Question

At what time between $$ 7:00$$ and $$ 8:00$$ will the hands of a clock coincide?

Answer

**step1** Understanding how clock hands move

A clock has two main hands: an hour hand and a minute hand. The minute hand moves much faster than the hour hand. In one full hour (60 minutes), the minute hand makes one complete circle around the clock face. During that same hour, the hour hand only moves a short distance, from one number to the next (for example, from 7 to 8).

**step2** Setting the scene at 7:00

At exactly 7:00, the minute hand points directly at the number 12. At the same time, the hour hand points exactly at the number 7. Our goal is to find out exactly when, between 7:00 and 8:00, the minute hand will catch up to and be directly on top of the hour hand.

**step3** Visualizing the clock in "minute marks"

Let's think of the clock face as having 60 small marks, where each mark represents one minute. The number 12 is at the 0-minute mark (or 60-minute mark). The number 1 is at the 5-minute mark, the number 2 is at the 10-minute mark, and so on.
So, at 7:00, the minute hand is at the 0-minute mark. The hour hand is at the 35-minute mark (because $$7 \times 5 = 35$$).

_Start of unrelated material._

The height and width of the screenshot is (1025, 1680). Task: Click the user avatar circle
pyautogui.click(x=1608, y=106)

**step4** Calculating how much faster the minute hand moves

In 60 minutes, the minute hand moves 60 minute marks (a full circle). In those same 60 minutes, the hour hand moves from one number to the next, which is 5 minute marks (e.g., from 7 to 8). This means that for every 60 minutes that pass, the minute hand gains $$60 - 5 = 55$$ minute marks on the hour hand. This difference in speed is important for the minute hand to catch up.

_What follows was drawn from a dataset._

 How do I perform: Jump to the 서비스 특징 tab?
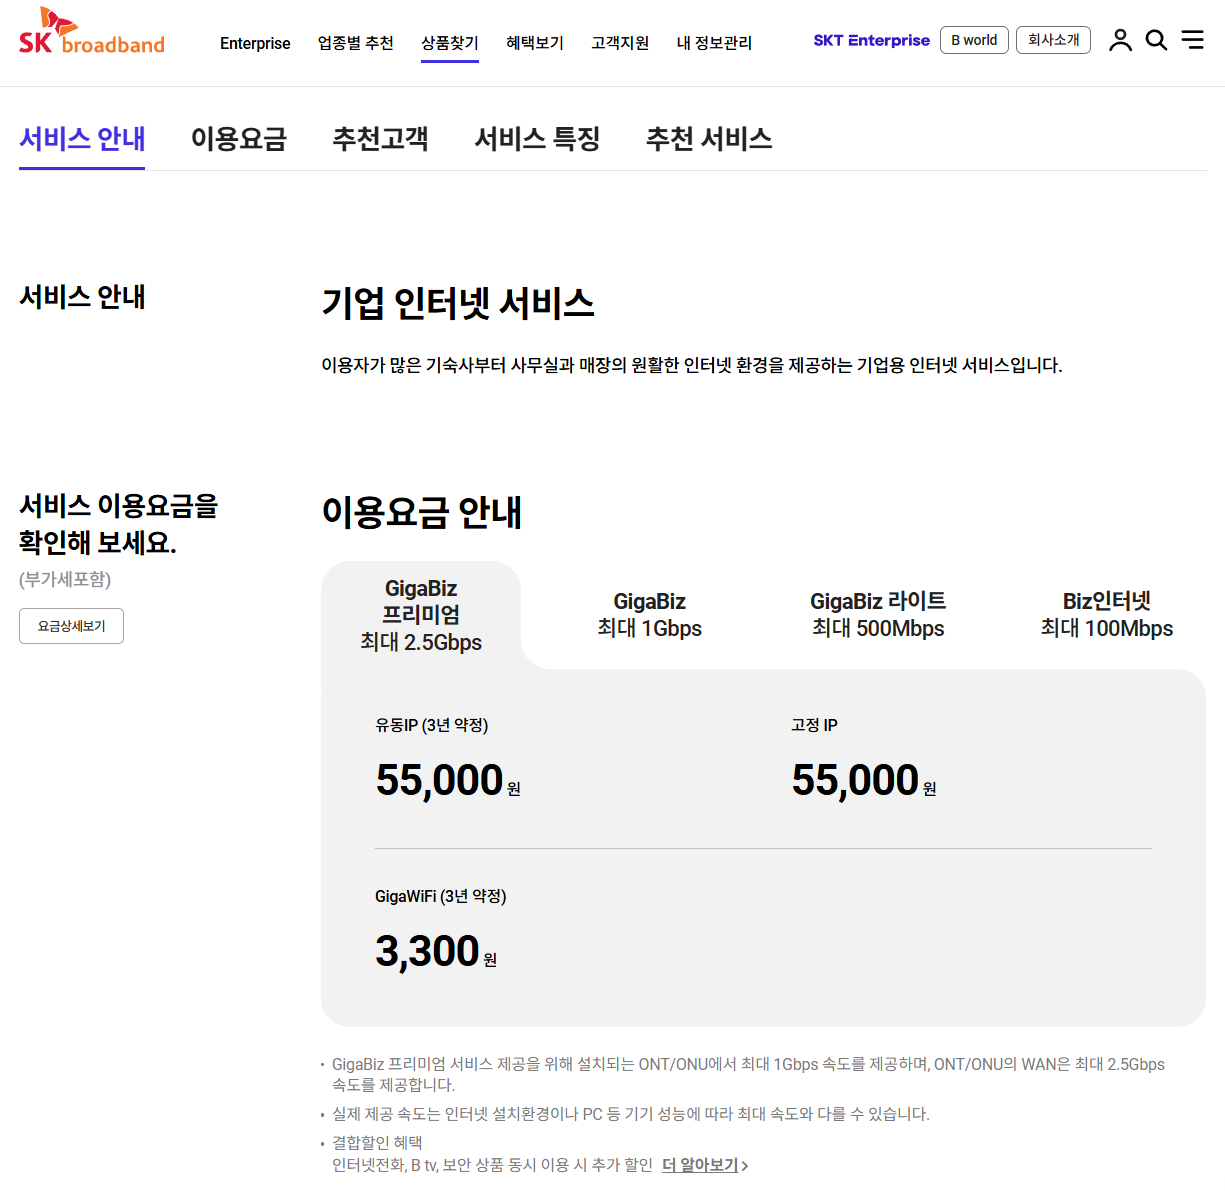click(537, 139)
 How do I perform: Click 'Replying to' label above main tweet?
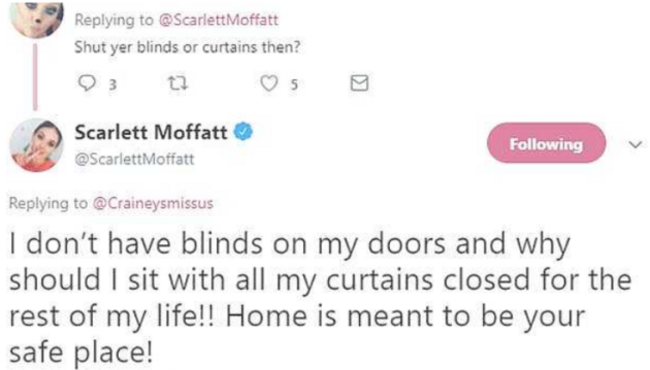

**step5** Determining the "distance" the minute hand needs to gain

At 7:00, the minute hand is at the 0-minute mark and the hour hand is at the 35-minute mark. For the hands to coincide, the minute hand must "catch up" to the hour hand. This means the minute hand needs to gain the initial 35-minute mark lead that the hour hand has. As the minute hand moves forward, the hour hand also moves, so the minute hand needs to gain 35 marks on the hour hand's *moving* position.

**step6** Calculating the time required for the minute hand to catch up

We know the minute hand gains 55 minute marks in 60 minutes.
To find out how many minutes it takes for the minute hand to gain just 1 minute mark, we can divide the time by the marks gained: $$\frac{60 \text{ minutes}}{55 \text{ minute marks}} = \frac{12}{11}$$ minutes per minute mark.
Since the minute hand needs to gain a total of 35 minute marks, we multiply the time it takes to gain 1 mark by 35: $$35 \times \frac{12}{11}$$ minutes.

**step7** Performing the final calculation

Now, we perform the multiplication:
$$35 \times \frac{12}{11} = \frac{35 \times 12}{11} = \frac{420}{11}$$ minutes.
To express this as a mixed number, we divide 420 by 11:
$$420 \div 11 = 38$$ with a remainder of 2.
So, $$\frac{420}{11}$$ minutes is equal to $$38 \frac{2}{11}$$ minutes.

**step8** Stating the exact time

Therefore, the hands of the clock will coincide at $$7:38 \frac{2}{11}$$ (38 and two-elevenths minutes past 7 o'clock).